В первые месяцы после поражения и раздела Польши нацисты еще не выработали единую стратегию относительно еврейского населения.

Большинство немецких функционеров, включая кровожадного Грейзера, больше беспокоил «польский вопрос» — то есть как транспортировать и организовать местных жителей таким образом, чтобы географическое расселение отражало их новое положение на низшей ступени социальной иерархии.

В качестве промежуточной меры оккупанты организовали гетто, в которые сгоняли евреев.

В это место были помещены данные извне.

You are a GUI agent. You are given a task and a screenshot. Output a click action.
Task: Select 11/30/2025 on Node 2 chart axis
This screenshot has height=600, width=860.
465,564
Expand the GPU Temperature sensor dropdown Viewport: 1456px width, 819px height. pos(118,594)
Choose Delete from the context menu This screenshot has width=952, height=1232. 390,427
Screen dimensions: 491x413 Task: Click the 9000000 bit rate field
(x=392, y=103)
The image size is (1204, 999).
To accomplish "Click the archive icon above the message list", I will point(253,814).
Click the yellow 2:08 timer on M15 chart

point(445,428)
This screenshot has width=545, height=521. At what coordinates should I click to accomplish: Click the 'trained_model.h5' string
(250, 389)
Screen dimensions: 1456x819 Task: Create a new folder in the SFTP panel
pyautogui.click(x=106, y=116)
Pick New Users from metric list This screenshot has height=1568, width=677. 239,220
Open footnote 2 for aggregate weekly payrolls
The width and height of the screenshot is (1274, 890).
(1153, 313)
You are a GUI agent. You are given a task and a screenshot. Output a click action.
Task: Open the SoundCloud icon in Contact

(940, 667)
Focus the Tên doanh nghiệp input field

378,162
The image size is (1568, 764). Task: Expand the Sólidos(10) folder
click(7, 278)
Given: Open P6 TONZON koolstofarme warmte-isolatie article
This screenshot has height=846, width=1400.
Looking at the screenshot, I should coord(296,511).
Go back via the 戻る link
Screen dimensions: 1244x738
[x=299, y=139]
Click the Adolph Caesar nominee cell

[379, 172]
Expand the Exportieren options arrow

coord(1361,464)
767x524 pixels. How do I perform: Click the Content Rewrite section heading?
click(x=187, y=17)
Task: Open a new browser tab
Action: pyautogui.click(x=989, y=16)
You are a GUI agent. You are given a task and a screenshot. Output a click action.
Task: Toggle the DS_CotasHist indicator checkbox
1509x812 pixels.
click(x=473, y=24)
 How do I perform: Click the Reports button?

«Это было как снег на голову, — вспоминала свою реакцию на новость о принудительном переселении евреев Лодзи в определенные районы женщина по имени Эстера Френкель. — К антисемитизму мы привыкли издавна. Среди поляков он цвел махровым цветом. Но польский антисемитизм был скорее денежного, кубышечного свойства, а немецкий злобно вопрошал: „Как вы только на свет появились? На кой ляд вы существуете? Да сгинет ваш род!“».

Осенью 1939-го многим евреям казалось, что теперь они с поляками нееврейского происхождения оказались в одной лодке: и те и другие подвергались унижениям и лишениям со стороны нацистов. Однако чем больше проходило времени, тем понятнее становилось, что в такой ситуации многие поляки всё равно считали себя лучше евреев. Даже те, кому приходилось тяжело при новой власти, быстро оценили новые возможности, которые сулило сотрудничество с оккупантами.

«Я думал, что теперь, когда у нас один враг — нацисты, которые притесняли поляков, притесняли католиков и притесняли евреев, мы будем держаться вместе, — рассказывал Тойви Блатт, которому на момент начала оккупации было 12 лет. — На самом деле некоторые поляки решили: „Да, действительно, евреи — люди второго сорта. Чего же с ними церемониться?“».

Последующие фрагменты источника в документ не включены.